It’s not easy to take it all in. The scenery changes from flat, farm land into a spectacular, picturesque gorge while traveling at high speed on I-84 toward Portland. The broad river is walled in with black and gray towering basalt cliffs along with numerous waterfalls whose water free-falls hundreds of feet and flows into and adds to the already significant river. The Columbia River Gorge offers so much for a day-tripper.
Here is a serious recreational marvel. The river runs 80 miles through an area officially called the Columbia River Gorge National Scenic Area. Inside the recreational boundary are found a scenic-historic highway, numerous state parks, trails to hidden waterfalls, dam tours, fish hatcheries, returning wild salmon observation centers, wind surfing, kayaking, rock climbing and wildflower displays. Full service tourist facilities are available nearby in communities like The Dalles, Hood River and Troutdale.
No doubt the signature, most popular and well-known scenic attraction, besides the gorge itself, is Multnomah Falls. It is a waterfall that once you have seen it you will never forget it. It is distinctly unique with a double plunge of water from the rim into one rock basin and then falling into another basin at the base of the canyon with a classically designed footbridge spanning the river far below. Dropping a total of 620 feet, the falls is the second highest year-round waterfall in the United States. Visitors can take a paved quarter-mile trail to the footbridge or farther up on top of the falls to a viewpoint. The falls has its own off ramp from I-84 and a large parking lot. A tunnel for pedestrians under the highway leads to a beautiful, old lodge built in 1925 that has a restaurant, visitor center, restrooms, and gift shop. The falls can be seen behind the lodge.
It seems that once you get into the gorge there just isn’t enough time to explore all that is available.

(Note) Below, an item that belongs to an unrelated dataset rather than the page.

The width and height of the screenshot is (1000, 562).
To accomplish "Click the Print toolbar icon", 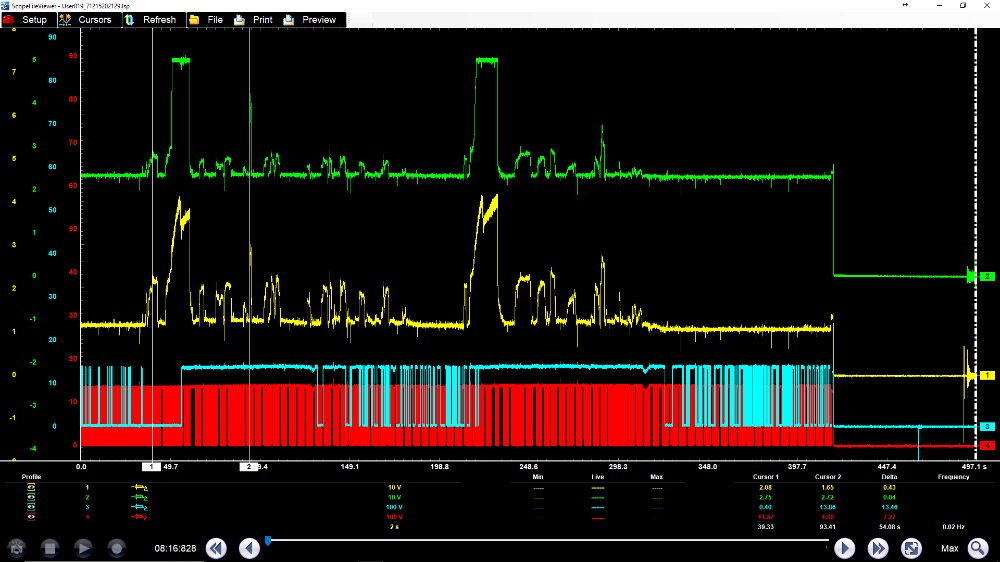I will pyautogui.click(x=254, y=19).
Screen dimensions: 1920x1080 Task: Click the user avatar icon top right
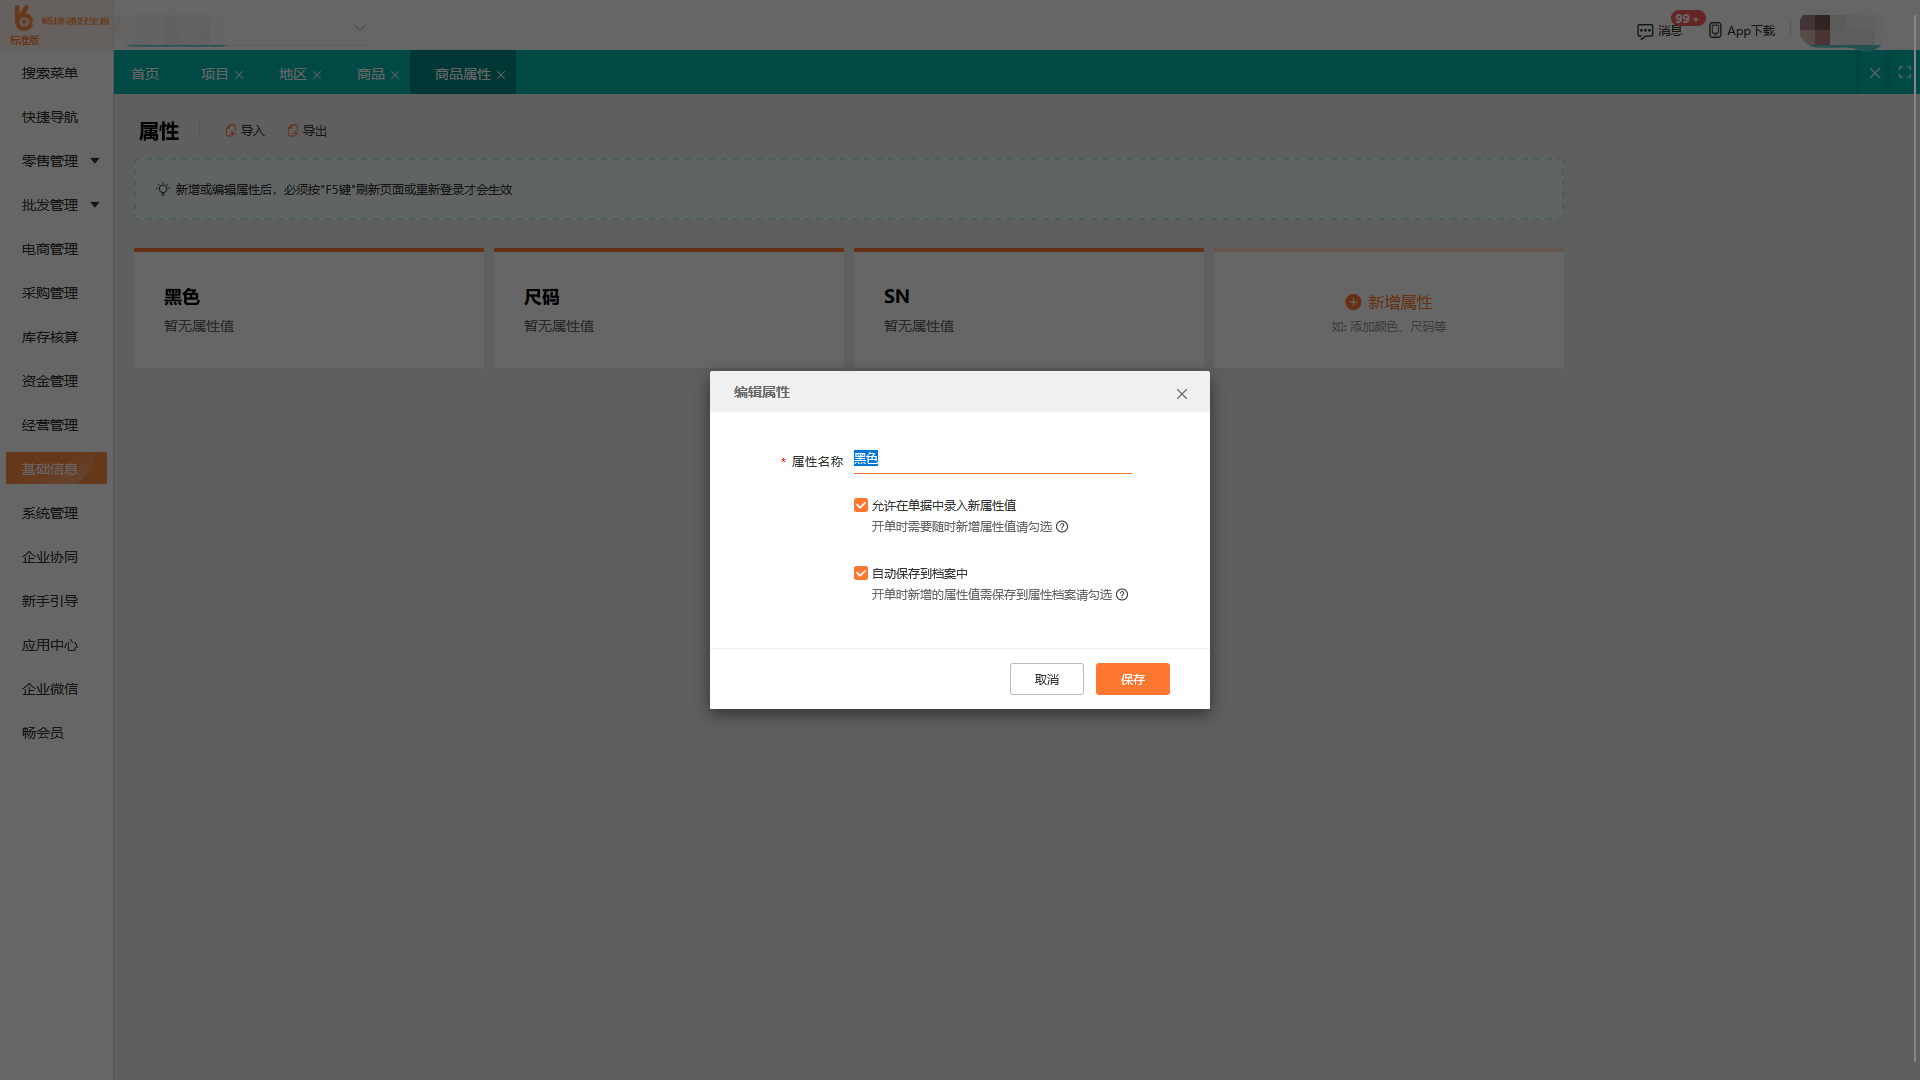(x=1818, y=29)
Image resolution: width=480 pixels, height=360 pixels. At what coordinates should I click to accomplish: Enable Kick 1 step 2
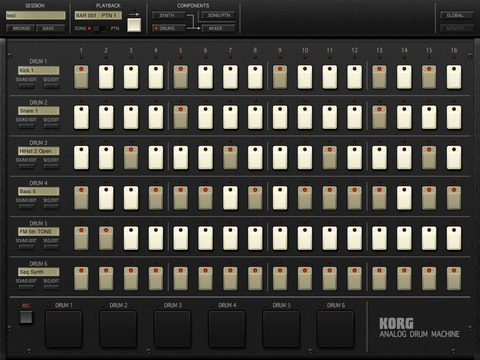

Below is a short, but not complete, list of things to do.
Columbia River Gorge Historic Highway
The interstate was built along the base of the gorge and follows the river course. It replaced the original two-lane highway completed in 1925 that was designed not only to take cars and trucks east from Portland but also engineered to provide as many scenic and aesthetic views along the gorge that was possible. Unlike the level interstate road, the old highway gained elevation using wide curves up to the rim of the gorge with numerous views of the river far below.
Some of that original road still exists and is maintained. It passes several of the year-round falls hidden from the interstate highway. Several trail heads with short hikes can be found. The road does take a while to drive as it winds up and down among the basalt cliffs. But if you have limited time, make time to drive at least some of this road.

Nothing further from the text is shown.